Harris also believes that pet insurance is another vital tool to keep pet owners thinking of their local bricks-and-mortar vet as their first and only source of quality pet care. 

“It’s all about lowering the barriers to visit,” he says. “Obviously, a major barrier is cost. Pet owners may turn to Dr Google looking for a free or low-cost solution, or as a way to rule out more serious conditions that they’re afraid may require costly treatments. Pet insurance removes that cost stress from the equation and goes a long way to reducing delayed visitation.”   

3. Create a full-service network

Dr Noam Pik, CEO of Orivet Genetic Pet Care makes the point that millennials are more likely to make decisions based on information they find online—especially on social media—and that an erosion of trust in and loyalty to the veterinary industry is a major factor driving them to Dr Google. “They spend more and have growing disposable income, but veterinarians are lagging to offer a more convenient experience that provides the full range of services pet owners are looking for such as day care, walking, boarding, in-home pet sitting and home vet visits.
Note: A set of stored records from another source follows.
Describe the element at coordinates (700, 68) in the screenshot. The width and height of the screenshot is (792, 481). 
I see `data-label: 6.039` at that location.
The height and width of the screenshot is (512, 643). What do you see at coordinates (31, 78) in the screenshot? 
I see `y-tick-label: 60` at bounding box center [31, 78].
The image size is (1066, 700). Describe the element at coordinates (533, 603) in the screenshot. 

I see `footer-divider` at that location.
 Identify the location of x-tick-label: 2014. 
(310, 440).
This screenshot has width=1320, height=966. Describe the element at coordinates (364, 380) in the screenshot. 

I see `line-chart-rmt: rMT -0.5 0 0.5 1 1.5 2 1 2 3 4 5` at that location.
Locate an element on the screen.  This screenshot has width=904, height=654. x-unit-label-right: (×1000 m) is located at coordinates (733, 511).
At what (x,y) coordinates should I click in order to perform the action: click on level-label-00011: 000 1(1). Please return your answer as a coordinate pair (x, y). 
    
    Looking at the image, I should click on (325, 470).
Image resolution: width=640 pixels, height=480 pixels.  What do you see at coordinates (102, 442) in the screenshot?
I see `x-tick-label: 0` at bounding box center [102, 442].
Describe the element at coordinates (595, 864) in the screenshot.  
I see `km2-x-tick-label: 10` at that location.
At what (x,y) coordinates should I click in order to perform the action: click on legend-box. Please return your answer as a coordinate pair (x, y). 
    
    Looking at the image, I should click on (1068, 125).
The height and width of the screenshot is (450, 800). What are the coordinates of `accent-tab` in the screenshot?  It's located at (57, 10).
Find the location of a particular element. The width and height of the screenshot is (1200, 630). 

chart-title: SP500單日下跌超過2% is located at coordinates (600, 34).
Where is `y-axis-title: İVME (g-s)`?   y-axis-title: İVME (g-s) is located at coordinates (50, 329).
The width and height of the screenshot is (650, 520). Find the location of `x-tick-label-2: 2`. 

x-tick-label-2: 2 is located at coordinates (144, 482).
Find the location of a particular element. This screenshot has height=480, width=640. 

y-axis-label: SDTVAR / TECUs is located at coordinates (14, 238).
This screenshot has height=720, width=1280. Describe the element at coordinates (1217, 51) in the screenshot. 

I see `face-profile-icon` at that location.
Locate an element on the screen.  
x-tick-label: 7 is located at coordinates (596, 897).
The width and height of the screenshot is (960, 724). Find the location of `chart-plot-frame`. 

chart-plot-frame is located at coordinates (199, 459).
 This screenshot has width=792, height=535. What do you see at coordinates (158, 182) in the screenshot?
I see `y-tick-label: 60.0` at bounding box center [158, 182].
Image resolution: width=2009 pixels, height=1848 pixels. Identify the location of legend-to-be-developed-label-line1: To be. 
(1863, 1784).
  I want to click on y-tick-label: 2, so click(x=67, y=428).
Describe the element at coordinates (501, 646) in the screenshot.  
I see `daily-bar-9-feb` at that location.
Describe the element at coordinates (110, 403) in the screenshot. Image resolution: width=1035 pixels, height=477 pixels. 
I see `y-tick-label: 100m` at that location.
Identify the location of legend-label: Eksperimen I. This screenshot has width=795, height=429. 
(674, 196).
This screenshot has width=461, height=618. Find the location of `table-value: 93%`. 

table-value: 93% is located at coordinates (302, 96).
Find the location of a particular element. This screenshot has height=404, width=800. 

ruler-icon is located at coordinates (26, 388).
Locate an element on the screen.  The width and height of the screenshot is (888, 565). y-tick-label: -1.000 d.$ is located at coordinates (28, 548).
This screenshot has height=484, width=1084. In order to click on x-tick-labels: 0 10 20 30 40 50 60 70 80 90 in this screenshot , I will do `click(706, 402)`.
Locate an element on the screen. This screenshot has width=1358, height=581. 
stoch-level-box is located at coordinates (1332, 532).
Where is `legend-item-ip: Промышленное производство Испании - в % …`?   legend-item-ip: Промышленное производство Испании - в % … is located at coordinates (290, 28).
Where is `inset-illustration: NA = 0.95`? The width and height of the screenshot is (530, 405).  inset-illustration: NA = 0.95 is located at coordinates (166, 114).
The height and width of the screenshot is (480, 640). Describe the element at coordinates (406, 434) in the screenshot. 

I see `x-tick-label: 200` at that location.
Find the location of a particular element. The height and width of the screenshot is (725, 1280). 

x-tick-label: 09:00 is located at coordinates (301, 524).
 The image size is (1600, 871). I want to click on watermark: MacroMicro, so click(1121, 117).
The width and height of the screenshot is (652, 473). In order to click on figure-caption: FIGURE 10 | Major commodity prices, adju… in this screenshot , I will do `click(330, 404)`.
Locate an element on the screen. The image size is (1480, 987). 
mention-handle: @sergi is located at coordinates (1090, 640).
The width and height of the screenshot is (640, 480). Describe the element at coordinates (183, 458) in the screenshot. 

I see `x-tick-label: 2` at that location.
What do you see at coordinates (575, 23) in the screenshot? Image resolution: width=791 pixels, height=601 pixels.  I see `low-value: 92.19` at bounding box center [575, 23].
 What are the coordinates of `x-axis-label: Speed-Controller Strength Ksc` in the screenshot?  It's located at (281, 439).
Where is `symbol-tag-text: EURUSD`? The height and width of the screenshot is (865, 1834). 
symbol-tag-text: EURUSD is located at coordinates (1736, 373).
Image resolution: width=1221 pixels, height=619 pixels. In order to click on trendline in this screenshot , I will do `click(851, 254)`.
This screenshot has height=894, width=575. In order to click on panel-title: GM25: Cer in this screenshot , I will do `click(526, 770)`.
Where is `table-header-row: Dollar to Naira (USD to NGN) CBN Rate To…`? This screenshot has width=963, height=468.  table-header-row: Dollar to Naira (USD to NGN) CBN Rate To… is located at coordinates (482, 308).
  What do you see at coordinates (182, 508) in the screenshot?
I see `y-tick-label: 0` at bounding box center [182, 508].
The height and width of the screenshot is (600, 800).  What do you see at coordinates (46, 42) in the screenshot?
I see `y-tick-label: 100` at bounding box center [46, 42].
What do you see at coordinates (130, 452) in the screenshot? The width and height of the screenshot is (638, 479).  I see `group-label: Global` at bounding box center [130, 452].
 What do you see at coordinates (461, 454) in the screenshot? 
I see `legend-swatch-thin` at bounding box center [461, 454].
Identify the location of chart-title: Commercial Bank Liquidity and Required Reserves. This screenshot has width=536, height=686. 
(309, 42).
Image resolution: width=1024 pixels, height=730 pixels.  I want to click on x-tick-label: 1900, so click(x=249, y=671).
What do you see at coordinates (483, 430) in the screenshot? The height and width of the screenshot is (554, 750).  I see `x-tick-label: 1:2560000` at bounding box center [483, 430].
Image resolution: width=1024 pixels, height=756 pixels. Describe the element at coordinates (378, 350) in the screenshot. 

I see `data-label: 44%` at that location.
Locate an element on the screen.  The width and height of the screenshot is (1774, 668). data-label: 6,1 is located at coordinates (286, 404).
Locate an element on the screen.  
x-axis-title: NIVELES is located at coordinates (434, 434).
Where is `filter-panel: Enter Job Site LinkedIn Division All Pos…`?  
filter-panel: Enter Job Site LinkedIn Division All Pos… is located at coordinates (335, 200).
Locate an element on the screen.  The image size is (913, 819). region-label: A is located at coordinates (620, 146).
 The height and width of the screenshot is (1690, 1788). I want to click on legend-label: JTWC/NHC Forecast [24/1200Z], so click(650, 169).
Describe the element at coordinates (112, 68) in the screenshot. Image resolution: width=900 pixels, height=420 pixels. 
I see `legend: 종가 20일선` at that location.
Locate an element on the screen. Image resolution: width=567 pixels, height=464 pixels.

So pet owners are going elsewhere to find these solutions, and will get core veterinary services there as well.”

Orivet offers a range of genetic services, including screening for genetic diseases. This helps reduce the costs and stress associated with a sudden diagnosis of a genetic disease, and enables vets to engage pet owners in full lifecycle planning, while connecting with other service providers to create a full-service network for pet owners. “The Orivet platform’s best feature is the link back to the veterinary clinic for implementation of veterinary recommendations,” says Dr Pik. “It also links data from annual health questionnaires to other service providers such as insurance and online pharmacies back to the clinic. This allows the veterinarian to benefit and keep in touch with the pet owner.”